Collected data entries
# # # #

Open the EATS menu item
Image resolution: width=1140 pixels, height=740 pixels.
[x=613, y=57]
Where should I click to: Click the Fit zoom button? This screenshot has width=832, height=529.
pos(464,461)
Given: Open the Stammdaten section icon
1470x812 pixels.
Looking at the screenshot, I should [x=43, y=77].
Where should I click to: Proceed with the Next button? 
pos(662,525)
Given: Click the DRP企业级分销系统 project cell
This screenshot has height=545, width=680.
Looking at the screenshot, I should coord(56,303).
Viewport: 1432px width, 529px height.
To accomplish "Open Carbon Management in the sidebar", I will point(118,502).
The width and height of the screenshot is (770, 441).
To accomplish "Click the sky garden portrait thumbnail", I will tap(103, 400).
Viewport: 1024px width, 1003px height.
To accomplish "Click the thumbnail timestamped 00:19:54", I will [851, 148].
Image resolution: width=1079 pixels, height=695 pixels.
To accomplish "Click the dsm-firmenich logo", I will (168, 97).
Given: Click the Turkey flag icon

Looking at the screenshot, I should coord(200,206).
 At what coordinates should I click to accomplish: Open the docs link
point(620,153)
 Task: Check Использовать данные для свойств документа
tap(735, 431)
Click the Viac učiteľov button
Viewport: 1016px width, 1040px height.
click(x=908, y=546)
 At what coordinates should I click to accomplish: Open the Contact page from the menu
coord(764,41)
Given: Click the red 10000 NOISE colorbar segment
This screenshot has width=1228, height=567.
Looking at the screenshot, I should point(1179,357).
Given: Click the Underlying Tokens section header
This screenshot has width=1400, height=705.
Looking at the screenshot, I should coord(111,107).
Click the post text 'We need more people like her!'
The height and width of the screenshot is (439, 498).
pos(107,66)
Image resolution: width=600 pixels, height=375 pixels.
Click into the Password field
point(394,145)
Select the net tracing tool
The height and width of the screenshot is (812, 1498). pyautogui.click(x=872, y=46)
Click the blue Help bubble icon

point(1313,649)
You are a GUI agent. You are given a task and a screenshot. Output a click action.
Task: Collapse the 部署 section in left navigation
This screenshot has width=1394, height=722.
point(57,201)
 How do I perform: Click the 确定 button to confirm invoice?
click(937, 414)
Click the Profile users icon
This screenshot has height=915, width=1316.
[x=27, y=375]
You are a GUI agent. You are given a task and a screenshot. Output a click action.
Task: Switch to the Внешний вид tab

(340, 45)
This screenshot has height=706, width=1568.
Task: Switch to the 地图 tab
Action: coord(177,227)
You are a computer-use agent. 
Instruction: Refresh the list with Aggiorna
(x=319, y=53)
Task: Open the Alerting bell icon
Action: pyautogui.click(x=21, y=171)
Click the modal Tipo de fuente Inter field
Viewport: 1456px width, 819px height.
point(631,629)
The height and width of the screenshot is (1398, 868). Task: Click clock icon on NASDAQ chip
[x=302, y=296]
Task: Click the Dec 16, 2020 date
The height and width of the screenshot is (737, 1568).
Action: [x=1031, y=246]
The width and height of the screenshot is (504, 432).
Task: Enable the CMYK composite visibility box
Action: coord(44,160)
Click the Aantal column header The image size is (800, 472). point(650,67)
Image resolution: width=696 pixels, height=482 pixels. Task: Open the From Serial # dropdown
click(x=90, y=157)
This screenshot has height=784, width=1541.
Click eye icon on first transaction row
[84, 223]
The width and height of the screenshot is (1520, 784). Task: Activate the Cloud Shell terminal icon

# # # #

### [GOAL OF THE EXERCISE]
Line by line, transcribe all of the records exactly.

### [FINAL ANSWER]
Open the EATS menu item
Image resolution: width=1140 pixels, height=740 pixels.
[x=613, y=57]
Where should I click to: Click the Fit zoom button? This screenshot has width=832, height=529.
pos(464,461)
Given: Open the Stammdaten section icon
1470x812 pixels.
Looking at the screenshot, I should [x=43, y=77].
Where should I click to: Proceed with the Next button? 
pos(662,525)
Given: Click the DRP企业级分销系统 project cell
This screenshot has height=545, width=680.
Looking at the screenshot, I should coord(56,303).
Viewport: 1432px width, 529px height.
To accomplish "Open Carbon Management in the sidebar", I will point(118,502).
The width and height of the screenshot is (770, 441).
To accomplish "Click the sky garden portrait thumbnail", I will tap(103, 400).
Viewport: 1024px width, 1003px height.
To accomplish "Click the thumbnail timestamped 00:19:54", I will [851, 148].
Image resolution: width=1079 pixels, height=695 pixels.
To accomplish "Click the dsm-firmenich logo", I will (168, 97).
Given: Click the Turkey flag icon

Looking at the screenshot, I should coord(200,206).
 At what coordinates should I click to accomplish: Open the docs link
point(620,153)
 Task: Check Использовать данные для свойств документа
tap(735, 431)
Click the Viac učiteľov button
Viewport: 1016px width, 1040px height.
click(x=908, y=546)
 At what coordinates should I click to accomplish: Open the Contact page from the menu
coord(764,41)
Given: Click the red 10000 NOISE colorbar segment
This screenshot has width=1228, height=567.
Looking at the screenshot, I should point(1179,357).
Given: Click the Underlying Tokens section header
This screenshot has width=1400, height=705.
Looking at the screenshot, I should coord(111,107).
Click the post text 'We need more people like her!'
The height and width of the screenshot is (439, 498).
pos(107,66)
Image resolution: width=600 pixels, height=375 pixels.
Click into the Password field
point(394,145)
Select the net tracing tool
The height and width of the screenshot is (812, 1498). pyautogui.click(x=872, y=46)
Click the blue Help bubble icon

point(1313,649)
You are a GUI agent. You are given a task and a screenshot. Output a click action.
Task: Collapse the 部署 section in left navigation
This screenshot has width=1394, height=722.
point(57,201)
 How do I perform: Click the 确定 button to confirm invoice?
click(937, 414)
Click the Profile users icon
This screenshot has height=915, width=1316.
[x=27, y=375]
You are a GUI agent. You are given a task and a screenshot. Output a click action.
Task: Switch to the Внешний вид tab

(340, 45)
This screenshot has height=706, width=1568.
Task: Switch to the 地图 tab
Action: coord(177,227)
You are a computer-use agent. 
Instruction: Refresh the list with Aggiorna
(x=319, y=53)
Task: Open the Alerting bell icon
Action: pyautogui.click(x=21, y=171)
Click the modal Tipo de fuente Inter field
Viewport: 1456px width, 819px height.
point(631,629)
The height and width of the screenshot is (1398, 868). Task: Click clock icon on NASDAQ chip
[x=302, y=296]
Task: Click the Dec 16, 2020 date
The height and width of the screenshot is (737, 1568).
Action: [x=1031, y=246]
The width and height of the screenshot is (504, 432).
Task: Enable the CMYK composite visibility box
Action: coord(44,160)
Click the Aantal column header The image size is (800, 472). point(650,67)
Image resolution: width=696 pixels, height=482 pixels. Task: Open the From Serial # dropdown
click(x=90, y=157)
This screenshot has height=784, width=1541.
Click eye icon on first transaction row
[84, 223]
The width and height of the screenshot is (1520, 784). Task: Activate the Cloud Shell terminal icon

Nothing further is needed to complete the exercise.